To do » Swap "location" for "position" in the listing from the line with "The image size is (727, 405)." up to and including the line with "(172, 330).", changing nothing else, and give back only those lines.

Extracted material »
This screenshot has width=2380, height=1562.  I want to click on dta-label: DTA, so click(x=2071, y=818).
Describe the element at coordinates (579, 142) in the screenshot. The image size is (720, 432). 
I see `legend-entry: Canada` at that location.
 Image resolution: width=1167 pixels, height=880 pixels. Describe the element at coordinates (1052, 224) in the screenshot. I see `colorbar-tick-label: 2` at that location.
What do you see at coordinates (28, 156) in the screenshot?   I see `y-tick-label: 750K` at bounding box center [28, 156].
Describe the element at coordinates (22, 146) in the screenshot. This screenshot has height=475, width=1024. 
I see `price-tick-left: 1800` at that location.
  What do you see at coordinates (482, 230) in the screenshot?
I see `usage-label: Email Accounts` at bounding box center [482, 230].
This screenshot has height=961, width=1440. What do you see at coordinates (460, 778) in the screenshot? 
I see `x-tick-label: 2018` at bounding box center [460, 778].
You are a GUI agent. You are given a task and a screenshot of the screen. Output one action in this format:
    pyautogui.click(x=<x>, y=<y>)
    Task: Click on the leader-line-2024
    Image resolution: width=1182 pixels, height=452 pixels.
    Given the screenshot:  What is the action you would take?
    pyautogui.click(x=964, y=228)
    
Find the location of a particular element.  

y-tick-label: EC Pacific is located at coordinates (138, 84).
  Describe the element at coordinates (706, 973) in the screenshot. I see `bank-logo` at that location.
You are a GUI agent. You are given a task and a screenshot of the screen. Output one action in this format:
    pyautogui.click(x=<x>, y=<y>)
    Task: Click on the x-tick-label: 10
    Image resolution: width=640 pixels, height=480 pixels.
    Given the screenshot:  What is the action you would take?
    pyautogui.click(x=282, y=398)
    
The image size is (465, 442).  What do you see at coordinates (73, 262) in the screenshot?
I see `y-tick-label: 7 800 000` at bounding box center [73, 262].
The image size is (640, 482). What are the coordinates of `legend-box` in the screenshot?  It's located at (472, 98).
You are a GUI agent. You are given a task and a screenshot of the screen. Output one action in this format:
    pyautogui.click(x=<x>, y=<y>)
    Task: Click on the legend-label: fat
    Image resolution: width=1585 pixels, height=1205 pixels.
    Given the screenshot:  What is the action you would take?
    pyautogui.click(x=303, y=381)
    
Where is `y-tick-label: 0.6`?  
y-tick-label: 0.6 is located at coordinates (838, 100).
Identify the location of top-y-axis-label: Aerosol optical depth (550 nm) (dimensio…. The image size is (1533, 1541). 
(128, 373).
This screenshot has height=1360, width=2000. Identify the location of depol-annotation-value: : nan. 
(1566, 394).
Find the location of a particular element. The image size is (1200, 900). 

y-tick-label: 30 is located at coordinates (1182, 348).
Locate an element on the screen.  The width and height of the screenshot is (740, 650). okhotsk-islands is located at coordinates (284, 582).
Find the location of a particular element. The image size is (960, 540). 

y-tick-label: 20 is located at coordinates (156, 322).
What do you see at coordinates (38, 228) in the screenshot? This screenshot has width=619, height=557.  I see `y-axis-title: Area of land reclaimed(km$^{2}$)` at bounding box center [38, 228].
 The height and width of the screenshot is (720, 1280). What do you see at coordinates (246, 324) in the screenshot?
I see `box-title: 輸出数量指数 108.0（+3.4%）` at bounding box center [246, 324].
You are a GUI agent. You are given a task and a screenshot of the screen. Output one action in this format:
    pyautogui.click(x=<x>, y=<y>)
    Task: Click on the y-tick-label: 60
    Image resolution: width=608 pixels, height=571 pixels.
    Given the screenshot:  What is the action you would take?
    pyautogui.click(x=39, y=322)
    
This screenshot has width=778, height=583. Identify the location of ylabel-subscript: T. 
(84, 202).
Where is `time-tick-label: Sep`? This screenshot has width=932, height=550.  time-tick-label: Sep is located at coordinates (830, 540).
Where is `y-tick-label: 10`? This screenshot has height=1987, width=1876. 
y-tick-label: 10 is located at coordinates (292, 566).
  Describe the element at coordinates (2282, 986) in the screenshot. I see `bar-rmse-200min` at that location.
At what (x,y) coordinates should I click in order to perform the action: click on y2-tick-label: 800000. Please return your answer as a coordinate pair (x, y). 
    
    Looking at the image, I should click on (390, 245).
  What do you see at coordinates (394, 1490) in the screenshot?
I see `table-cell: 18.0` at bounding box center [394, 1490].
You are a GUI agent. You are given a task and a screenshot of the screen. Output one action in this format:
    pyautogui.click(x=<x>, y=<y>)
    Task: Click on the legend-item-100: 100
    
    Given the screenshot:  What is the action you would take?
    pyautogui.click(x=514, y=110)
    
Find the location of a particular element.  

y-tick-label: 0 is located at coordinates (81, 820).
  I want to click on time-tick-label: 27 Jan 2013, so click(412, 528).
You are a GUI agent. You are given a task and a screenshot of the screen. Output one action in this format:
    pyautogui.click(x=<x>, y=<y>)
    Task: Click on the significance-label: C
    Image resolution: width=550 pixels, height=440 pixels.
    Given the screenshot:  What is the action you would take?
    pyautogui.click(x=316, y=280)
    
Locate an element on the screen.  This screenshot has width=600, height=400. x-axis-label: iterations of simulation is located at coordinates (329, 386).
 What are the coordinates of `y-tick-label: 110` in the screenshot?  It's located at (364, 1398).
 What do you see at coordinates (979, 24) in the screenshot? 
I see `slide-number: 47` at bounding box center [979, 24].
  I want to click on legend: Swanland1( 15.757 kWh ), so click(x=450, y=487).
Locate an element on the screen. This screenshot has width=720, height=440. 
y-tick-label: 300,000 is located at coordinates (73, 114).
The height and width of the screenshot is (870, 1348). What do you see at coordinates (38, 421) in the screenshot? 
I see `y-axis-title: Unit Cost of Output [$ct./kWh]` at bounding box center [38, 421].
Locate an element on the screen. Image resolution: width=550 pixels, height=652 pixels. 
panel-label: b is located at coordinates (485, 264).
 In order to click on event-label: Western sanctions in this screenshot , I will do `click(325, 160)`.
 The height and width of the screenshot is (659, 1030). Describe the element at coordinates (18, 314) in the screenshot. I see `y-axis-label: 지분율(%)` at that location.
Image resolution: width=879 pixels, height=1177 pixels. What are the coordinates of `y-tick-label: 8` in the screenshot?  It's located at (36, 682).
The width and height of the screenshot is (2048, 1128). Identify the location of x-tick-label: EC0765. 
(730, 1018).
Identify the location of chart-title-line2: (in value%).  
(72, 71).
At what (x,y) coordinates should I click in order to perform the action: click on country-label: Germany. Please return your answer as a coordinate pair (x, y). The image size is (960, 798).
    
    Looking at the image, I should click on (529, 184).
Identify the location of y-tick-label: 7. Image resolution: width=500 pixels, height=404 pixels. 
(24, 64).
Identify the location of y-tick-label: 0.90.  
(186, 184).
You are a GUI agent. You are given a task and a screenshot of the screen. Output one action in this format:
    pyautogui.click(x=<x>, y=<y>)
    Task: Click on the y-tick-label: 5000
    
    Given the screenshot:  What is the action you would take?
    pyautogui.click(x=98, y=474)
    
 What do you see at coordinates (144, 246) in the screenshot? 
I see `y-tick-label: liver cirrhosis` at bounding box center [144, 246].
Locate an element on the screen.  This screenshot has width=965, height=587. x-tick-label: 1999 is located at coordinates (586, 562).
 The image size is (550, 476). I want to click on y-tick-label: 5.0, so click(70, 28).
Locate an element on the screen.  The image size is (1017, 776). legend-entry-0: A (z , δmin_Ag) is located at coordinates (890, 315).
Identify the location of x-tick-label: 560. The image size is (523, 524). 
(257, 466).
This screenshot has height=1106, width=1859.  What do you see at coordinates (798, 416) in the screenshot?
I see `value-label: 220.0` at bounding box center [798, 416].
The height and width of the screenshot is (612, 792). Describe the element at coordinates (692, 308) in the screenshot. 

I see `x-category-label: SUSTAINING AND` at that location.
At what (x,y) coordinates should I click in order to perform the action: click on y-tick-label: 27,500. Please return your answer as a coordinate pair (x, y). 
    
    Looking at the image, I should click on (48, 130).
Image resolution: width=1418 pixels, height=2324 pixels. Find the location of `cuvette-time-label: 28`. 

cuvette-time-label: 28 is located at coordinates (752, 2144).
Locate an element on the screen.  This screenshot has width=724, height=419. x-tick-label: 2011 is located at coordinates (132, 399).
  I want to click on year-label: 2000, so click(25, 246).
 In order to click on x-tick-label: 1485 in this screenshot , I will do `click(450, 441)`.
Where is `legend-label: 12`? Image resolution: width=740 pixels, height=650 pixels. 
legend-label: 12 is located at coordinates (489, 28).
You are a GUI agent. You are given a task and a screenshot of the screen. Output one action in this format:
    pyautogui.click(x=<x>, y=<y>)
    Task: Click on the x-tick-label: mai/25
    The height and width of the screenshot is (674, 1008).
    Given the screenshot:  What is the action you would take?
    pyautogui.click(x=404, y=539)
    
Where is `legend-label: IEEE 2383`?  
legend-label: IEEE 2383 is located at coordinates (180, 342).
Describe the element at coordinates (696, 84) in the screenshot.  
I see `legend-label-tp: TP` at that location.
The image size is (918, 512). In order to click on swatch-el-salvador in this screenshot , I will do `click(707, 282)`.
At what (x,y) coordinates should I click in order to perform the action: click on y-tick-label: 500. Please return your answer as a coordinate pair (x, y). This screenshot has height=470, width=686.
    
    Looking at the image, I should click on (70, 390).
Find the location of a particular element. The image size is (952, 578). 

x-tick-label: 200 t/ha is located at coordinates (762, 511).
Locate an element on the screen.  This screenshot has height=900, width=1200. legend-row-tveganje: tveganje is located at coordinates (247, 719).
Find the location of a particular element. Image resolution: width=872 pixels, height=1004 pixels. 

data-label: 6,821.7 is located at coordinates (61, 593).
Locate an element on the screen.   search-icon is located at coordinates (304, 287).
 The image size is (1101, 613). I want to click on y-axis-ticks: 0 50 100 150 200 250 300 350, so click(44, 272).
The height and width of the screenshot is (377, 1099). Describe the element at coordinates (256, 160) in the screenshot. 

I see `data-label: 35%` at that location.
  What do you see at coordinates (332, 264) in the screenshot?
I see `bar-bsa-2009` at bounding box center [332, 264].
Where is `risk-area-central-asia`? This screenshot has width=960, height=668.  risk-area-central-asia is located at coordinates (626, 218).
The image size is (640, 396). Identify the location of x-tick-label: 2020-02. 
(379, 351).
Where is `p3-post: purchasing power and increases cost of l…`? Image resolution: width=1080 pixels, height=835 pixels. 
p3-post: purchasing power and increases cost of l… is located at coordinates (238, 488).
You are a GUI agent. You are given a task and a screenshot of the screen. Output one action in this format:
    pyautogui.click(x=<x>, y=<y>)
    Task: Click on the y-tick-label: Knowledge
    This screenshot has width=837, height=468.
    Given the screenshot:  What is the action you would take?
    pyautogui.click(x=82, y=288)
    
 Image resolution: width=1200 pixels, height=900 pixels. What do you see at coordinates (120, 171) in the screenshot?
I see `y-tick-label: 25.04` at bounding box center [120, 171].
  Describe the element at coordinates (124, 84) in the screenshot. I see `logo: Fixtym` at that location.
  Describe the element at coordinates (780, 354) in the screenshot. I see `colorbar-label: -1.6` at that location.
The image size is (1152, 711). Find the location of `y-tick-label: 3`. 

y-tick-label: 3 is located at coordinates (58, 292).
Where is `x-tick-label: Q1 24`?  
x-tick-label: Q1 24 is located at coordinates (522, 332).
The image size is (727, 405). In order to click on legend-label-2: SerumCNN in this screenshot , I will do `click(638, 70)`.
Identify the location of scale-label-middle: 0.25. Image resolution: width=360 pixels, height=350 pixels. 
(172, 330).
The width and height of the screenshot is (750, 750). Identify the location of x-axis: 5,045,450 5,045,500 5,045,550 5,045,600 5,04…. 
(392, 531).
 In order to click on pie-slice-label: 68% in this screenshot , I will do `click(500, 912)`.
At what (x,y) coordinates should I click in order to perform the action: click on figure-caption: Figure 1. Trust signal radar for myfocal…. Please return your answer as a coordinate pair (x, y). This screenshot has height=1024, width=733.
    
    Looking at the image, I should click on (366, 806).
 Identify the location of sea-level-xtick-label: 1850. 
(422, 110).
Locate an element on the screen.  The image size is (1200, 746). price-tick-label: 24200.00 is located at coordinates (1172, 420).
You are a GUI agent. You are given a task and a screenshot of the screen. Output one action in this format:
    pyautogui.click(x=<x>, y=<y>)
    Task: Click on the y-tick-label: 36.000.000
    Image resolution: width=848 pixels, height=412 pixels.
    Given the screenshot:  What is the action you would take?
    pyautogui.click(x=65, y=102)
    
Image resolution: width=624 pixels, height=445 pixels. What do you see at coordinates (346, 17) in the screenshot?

Response area »
The image size is (727, 405). In order to click on legend-label-2: SerumCNN in this screenshot , I will do `click(638, 70)`.
Identify the position of scale-label-middle: 0.25. Image resolution: width=360 pixels, height=350 pixels. 
(172, 330).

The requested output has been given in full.